Task brief → Show every line of the data that includes the word "cell".

Collected data
========================================
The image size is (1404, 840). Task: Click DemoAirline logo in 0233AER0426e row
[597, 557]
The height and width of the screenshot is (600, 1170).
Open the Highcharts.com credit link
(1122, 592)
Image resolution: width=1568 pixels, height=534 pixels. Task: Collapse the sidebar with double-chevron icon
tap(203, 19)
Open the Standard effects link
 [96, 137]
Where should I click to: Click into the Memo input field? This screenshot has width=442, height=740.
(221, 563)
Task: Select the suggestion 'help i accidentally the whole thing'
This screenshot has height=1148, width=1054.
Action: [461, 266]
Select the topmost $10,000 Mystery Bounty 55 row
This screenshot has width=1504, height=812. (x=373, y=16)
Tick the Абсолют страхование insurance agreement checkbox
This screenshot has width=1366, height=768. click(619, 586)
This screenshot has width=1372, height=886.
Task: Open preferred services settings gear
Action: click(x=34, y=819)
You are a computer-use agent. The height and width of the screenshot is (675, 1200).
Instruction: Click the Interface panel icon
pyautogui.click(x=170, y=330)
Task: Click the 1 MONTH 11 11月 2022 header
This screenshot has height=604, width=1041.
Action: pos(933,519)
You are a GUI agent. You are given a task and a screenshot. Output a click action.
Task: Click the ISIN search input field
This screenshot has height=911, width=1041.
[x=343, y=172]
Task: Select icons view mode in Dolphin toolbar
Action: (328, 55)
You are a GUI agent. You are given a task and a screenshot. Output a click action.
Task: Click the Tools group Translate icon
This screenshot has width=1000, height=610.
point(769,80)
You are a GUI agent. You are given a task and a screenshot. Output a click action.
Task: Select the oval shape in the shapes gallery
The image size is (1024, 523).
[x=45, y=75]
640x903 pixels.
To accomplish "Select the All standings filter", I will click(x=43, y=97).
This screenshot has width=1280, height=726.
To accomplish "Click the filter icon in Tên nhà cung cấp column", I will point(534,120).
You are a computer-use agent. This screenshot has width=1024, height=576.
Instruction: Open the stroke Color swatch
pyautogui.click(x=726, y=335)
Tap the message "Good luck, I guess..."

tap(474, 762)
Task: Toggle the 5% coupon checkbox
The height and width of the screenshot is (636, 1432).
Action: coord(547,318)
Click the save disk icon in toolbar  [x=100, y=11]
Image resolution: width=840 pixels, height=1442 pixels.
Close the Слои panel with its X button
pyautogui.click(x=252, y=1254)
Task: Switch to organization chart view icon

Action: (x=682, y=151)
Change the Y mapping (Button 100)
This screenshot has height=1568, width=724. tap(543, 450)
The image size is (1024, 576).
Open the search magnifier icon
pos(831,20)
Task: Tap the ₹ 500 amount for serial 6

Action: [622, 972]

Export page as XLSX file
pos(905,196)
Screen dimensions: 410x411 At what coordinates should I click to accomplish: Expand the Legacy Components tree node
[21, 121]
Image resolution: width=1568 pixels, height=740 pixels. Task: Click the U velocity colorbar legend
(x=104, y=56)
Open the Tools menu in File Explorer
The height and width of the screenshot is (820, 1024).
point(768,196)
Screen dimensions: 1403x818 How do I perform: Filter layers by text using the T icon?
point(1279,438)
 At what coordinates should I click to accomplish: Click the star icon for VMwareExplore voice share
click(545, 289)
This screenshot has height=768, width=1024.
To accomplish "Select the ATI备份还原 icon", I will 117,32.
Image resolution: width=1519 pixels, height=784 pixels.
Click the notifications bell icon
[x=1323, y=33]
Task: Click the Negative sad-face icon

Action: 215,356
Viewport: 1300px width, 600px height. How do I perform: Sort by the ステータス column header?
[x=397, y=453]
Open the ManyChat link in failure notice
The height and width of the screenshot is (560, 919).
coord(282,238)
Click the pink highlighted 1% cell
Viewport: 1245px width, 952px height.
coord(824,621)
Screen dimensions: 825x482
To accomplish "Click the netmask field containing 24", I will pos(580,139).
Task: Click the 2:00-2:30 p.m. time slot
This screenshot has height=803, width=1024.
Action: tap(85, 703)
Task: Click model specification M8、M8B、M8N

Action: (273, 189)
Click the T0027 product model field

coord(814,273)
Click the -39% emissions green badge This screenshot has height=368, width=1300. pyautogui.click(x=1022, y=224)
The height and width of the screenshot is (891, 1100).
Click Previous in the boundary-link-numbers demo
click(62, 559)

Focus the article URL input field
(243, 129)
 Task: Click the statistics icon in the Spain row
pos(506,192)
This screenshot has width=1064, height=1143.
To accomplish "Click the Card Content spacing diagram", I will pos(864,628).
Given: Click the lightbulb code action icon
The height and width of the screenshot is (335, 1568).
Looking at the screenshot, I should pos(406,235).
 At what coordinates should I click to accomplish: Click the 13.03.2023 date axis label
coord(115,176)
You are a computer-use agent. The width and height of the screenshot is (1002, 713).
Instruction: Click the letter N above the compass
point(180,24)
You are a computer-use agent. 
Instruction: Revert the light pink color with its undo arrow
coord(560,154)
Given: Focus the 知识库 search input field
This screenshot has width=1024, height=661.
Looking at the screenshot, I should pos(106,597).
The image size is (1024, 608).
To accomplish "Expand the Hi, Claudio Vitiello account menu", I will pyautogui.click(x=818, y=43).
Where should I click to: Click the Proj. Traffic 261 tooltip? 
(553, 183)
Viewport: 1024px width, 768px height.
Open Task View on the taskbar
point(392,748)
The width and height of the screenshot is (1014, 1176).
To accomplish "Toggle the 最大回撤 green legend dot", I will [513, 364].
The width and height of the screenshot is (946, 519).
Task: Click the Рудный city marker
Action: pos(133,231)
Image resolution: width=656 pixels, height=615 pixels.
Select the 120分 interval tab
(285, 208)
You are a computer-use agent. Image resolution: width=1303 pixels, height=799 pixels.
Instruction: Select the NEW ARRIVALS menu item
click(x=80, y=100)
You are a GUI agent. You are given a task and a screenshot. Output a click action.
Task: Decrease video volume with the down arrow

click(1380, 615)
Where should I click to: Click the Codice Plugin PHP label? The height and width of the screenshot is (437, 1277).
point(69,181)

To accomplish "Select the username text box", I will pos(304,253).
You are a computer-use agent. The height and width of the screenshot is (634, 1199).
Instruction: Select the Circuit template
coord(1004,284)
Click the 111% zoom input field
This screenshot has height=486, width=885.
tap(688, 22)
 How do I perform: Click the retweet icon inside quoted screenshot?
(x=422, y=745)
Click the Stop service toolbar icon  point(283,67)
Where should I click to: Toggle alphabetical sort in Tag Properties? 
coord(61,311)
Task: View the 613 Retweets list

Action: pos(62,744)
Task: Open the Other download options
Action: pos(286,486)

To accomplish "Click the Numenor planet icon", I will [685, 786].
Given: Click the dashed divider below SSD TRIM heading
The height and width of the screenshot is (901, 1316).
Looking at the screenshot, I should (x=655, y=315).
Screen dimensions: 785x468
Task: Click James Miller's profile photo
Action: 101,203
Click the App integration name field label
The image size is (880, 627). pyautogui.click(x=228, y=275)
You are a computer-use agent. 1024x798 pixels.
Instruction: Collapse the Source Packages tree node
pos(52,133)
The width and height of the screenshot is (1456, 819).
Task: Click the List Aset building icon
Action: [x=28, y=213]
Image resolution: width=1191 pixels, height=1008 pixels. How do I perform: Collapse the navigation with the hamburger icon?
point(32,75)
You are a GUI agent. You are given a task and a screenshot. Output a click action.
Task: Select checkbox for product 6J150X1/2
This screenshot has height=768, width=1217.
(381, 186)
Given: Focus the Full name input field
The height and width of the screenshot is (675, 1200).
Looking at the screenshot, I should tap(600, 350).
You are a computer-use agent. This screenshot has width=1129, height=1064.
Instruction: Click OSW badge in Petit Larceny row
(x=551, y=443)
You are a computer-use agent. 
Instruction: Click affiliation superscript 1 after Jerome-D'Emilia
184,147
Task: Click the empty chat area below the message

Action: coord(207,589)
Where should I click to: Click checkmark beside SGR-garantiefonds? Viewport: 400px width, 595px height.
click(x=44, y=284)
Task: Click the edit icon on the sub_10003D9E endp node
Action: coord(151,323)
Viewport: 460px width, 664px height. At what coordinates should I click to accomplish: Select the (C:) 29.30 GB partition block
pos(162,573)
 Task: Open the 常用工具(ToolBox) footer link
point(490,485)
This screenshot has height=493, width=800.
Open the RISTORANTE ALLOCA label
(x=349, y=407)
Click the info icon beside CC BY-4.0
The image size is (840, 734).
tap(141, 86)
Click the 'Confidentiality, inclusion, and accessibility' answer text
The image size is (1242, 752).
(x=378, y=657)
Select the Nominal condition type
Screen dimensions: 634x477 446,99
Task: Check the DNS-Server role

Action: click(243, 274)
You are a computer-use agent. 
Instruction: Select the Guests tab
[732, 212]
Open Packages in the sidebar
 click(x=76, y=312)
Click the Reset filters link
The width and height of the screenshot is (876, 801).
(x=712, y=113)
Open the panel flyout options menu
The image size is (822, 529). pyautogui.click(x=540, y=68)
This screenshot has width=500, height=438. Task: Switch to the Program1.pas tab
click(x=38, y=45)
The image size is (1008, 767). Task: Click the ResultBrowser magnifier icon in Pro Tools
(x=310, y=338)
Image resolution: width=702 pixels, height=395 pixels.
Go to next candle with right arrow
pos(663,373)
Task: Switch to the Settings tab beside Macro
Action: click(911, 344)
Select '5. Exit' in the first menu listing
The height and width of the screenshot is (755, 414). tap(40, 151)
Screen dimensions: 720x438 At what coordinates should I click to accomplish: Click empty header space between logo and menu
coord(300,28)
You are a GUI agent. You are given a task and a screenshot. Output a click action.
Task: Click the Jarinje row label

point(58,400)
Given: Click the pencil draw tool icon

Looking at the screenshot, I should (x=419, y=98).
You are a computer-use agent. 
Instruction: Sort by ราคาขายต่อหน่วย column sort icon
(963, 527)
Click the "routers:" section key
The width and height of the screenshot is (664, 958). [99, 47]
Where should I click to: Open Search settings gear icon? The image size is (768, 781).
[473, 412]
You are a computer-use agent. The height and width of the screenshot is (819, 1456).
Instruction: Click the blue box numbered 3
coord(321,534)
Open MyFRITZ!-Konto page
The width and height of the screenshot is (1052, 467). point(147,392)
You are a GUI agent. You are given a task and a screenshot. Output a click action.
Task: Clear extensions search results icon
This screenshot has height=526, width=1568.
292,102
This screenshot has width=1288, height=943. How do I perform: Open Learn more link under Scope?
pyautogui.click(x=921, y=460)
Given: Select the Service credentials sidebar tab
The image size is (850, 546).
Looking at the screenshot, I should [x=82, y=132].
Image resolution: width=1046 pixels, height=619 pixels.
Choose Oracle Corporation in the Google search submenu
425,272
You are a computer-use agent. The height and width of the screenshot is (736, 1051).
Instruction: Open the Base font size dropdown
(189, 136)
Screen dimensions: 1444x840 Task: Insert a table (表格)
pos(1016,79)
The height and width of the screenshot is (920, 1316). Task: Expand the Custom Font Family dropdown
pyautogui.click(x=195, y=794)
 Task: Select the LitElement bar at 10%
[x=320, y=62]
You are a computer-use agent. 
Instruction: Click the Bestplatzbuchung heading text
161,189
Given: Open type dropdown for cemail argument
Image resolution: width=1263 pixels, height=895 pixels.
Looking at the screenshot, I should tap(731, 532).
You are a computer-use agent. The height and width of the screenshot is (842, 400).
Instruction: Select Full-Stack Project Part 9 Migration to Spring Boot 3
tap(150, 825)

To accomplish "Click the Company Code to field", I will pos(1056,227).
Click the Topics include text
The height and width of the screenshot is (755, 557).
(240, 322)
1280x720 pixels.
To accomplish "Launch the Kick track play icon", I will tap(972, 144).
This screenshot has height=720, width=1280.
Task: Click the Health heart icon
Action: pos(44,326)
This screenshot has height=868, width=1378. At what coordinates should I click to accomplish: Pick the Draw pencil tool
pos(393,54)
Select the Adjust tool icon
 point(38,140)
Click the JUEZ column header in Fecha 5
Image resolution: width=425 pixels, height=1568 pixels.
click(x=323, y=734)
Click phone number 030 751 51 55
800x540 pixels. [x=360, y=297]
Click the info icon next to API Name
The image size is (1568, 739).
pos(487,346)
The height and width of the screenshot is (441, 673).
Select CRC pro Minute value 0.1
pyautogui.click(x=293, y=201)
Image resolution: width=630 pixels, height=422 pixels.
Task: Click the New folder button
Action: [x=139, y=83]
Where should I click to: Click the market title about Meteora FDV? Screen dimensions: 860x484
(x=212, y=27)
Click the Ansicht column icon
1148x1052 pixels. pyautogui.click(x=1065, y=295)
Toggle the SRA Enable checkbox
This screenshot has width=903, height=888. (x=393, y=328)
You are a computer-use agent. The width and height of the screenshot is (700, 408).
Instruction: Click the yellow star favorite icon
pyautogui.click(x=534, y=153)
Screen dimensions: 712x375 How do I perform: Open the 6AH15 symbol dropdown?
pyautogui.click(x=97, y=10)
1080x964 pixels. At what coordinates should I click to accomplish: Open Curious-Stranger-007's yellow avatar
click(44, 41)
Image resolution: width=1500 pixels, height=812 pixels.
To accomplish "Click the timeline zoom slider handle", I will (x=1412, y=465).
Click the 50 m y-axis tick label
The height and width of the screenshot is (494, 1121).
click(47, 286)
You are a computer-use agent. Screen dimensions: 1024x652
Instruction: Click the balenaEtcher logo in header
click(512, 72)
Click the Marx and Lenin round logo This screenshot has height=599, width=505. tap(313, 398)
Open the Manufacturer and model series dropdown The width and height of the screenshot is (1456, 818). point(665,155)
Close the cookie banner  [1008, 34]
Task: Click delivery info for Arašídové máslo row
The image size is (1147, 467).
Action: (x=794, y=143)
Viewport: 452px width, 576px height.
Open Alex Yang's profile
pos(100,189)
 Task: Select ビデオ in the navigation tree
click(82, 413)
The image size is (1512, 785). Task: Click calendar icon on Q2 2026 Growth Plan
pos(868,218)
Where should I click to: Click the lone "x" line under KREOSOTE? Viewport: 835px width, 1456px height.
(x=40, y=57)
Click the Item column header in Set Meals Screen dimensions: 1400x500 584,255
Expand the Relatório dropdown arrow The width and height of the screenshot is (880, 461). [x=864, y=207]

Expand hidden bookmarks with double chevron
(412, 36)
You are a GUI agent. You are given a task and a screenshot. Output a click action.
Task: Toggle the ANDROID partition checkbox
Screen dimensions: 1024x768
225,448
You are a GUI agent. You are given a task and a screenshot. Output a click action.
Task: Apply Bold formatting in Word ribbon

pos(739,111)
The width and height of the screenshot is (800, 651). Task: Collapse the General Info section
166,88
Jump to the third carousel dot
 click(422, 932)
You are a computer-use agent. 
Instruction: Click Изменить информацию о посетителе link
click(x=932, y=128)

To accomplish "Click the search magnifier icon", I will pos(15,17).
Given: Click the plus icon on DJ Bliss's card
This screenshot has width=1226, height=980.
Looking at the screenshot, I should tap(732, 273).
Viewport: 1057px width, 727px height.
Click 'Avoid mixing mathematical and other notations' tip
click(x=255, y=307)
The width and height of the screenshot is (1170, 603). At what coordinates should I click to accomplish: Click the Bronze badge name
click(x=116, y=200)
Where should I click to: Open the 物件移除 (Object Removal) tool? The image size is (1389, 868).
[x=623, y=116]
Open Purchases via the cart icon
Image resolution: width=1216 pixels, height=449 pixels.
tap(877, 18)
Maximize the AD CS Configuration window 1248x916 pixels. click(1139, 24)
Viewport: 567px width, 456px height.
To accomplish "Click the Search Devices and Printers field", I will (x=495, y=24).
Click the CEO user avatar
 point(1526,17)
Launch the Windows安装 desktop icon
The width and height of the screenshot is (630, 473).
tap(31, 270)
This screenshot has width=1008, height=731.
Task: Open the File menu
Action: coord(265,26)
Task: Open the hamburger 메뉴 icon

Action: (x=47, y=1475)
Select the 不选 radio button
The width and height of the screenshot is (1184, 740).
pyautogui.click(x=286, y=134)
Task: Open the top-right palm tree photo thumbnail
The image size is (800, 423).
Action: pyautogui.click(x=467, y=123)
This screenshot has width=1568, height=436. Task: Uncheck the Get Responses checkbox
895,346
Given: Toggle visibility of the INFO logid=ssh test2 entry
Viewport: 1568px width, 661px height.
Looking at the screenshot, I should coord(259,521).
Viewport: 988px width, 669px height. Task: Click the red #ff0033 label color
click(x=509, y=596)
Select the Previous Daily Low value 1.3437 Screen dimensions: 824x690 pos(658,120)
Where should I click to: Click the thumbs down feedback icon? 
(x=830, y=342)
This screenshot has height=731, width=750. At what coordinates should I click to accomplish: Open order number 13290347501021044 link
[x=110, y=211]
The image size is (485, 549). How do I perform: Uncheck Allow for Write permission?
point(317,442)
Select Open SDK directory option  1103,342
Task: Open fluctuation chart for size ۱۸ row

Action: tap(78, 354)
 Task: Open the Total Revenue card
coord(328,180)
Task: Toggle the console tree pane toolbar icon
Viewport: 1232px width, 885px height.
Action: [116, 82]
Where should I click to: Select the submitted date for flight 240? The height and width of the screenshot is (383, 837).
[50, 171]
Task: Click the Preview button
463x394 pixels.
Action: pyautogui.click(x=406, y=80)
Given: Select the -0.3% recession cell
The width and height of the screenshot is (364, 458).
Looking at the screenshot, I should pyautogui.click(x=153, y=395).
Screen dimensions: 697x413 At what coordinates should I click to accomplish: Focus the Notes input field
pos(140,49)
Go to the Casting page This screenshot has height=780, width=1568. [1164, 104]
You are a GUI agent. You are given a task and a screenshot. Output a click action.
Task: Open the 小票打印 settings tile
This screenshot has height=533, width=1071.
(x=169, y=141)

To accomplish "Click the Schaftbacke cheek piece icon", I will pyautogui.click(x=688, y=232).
========================================
Written answer →
Click the pink highlighted 1% cell
Given: Select the -0.3% recession cell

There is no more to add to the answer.